WHAT TO WORK ON - A stretch of the entries below is to be set down exactly, running from the line with "Switch to the Layout tab" through the line with "Given: Edit Kyle Baley's role pencil icon", both included, and no other line.

[Collected data]
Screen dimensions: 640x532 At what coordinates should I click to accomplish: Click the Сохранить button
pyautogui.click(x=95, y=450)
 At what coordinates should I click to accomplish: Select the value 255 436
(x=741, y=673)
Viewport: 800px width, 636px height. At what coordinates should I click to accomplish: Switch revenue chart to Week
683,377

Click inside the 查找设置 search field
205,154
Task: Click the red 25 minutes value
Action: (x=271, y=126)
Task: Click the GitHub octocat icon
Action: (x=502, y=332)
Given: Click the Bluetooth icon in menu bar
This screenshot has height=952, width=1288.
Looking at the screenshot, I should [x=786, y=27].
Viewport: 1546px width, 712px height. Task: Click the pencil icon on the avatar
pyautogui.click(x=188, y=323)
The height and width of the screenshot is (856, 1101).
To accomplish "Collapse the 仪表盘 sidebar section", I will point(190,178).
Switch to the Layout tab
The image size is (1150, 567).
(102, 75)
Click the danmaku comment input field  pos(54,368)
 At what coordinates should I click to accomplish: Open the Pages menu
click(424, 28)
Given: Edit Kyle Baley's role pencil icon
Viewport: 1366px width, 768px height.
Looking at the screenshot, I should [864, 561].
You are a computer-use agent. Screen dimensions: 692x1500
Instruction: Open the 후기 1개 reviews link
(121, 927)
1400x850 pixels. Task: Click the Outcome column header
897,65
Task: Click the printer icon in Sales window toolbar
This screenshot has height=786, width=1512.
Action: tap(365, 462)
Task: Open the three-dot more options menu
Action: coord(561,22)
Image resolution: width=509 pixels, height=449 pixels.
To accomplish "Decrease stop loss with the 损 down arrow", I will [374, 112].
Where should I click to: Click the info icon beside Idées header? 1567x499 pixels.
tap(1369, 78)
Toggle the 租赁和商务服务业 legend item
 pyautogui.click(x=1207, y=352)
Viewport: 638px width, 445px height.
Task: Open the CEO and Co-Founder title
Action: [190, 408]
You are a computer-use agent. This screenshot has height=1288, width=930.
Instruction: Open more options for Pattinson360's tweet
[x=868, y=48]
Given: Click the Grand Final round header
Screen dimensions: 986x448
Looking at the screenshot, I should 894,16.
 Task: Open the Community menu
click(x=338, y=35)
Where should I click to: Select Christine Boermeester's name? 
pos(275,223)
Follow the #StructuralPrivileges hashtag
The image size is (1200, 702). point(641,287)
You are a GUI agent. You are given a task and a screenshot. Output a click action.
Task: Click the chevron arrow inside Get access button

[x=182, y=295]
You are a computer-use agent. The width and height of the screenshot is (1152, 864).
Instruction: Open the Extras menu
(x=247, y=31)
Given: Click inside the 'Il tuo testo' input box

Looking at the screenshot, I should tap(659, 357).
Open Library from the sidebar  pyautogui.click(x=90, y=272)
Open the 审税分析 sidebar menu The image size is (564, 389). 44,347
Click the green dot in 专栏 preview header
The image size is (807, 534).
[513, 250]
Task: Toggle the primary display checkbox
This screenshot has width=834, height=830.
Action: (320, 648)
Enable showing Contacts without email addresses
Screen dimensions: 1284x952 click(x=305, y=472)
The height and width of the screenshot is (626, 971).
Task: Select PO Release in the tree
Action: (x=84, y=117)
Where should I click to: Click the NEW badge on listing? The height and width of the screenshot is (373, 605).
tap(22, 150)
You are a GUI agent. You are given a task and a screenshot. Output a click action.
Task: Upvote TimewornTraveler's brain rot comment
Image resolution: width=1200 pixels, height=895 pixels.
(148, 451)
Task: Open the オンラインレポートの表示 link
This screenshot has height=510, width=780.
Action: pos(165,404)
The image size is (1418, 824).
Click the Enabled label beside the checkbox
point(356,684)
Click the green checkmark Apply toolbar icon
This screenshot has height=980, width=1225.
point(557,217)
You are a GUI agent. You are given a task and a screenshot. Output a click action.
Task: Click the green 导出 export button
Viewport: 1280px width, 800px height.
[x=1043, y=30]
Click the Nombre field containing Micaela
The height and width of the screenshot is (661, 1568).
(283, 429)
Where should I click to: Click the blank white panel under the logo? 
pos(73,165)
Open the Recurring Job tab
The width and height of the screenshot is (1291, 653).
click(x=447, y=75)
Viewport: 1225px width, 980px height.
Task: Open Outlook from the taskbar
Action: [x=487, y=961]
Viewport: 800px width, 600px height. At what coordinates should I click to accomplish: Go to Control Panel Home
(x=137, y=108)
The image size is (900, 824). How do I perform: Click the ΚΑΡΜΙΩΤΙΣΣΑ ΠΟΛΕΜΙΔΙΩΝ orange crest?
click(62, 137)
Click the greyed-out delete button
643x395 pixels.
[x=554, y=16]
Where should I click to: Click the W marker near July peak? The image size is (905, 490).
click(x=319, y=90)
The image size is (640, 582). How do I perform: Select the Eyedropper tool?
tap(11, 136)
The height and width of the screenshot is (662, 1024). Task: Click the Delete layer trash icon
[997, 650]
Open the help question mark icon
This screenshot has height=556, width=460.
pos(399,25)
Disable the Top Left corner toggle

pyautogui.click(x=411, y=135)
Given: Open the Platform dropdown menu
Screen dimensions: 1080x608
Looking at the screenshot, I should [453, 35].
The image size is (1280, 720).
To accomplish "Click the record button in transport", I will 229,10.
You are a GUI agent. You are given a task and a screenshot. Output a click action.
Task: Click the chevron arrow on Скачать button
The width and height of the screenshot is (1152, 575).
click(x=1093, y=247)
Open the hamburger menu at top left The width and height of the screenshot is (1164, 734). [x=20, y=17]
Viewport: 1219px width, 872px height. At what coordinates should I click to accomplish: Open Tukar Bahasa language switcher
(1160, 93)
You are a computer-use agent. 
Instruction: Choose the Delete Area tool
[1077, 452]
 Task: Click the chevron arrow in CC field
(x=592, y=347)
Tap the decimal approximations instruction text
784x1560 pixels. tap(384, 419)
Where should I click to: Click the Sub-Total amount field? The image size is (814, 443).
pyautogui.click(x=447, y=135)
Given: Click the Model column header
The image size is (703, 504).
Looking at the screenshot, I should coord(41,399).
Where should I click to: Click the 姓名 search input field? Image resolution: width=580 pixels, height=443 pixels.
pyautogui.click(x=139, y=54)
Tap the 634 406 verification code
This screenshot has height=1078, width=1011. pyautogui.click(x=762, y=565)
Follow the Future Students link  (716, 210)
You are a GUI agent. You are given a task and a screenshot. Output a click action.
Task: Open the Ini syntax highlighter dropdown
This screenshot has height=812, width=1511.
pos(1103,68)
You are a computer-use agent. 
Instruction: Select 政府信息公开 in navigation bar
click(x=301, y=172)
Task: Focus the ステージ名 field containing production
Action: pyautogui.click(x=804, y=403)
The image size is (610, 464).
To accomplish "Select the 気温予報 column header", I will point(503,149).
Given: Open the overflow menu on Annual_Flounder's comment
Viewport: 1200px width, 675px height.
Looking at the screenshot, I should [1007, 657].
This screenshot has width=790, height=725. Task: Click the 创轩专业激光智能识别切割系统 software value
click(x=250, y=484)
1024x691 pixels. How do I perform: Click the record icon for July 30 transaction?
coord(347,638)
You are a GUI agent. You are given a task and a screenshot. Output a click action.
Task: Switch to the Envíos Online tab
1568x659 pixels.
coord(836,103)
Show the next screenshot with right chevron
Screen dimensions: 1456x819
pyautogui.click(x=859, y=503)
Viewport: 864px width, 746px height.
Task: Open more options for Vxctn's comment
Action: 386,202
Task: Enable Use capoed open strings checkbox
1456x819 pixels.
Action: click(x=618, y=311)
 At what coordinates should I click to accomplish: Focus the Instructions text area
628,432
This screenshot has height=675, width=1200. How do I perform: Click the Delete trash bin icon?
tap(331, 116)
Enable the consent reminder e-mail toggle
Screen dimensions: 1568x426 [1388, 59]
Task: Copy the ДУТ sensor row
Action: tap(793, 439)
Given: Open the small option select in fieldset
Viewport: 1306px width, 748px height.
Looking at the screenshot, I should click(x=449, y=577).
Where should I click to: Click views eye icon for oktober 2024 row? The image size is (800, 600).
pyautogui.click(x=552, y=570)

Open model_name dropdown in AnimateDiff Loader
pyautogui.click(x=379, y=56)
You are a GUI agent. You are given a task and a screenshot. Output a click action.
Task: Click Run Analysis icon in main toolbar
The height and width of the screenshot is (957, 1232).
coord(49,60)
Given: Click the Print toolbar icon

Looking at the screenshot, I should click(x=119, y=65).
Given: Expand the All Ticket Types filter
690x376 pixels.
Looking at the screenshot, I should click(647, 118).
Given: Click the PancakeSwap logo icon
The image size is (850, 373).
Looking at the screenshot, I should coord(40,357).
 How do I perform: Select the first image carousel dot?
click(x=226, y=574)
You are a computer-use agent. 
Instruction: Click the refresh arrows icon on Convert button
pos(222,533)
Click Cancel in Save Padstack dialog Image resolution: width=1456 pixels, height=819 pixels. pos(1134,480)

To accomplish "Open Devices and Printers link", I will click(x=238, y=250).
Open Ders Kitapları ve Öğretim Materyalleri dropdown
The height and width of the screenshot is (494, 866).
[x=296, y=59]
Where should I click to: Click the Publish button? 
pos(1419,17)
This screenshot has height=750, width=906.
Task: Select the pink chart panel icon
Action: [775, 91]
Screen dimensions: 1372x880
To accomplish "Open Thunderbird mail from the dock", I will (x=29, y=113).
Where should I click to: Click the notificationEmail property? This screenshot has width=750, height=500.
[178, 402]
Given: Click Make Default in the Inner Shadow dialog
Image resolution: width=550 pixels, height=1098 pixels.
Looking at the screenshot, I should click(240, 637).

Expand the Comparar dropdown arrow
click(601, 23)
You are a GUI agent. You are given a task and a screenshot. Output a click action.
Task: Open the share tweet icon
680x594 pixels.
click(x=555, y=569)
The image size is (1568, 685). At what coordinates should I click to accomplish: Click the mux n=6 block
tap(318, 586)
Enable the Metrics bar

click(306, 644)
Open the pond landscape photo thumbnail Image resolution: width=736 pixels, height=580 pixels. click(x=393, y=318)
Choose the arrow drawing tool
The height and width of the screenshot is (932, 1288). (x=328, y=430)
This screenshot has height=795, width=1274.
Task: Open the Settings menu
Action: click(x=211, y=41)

SOLUTION -
Switch to the Layout tab
The image size is (1150, 567).
(102, 75)
Click the danmaku comment input field  pos(54,368)
 At what coordinates should I click to accomplish: Open the Pages menu
click(424, 28)
Given: Edit Kyle Baley's role pencil icon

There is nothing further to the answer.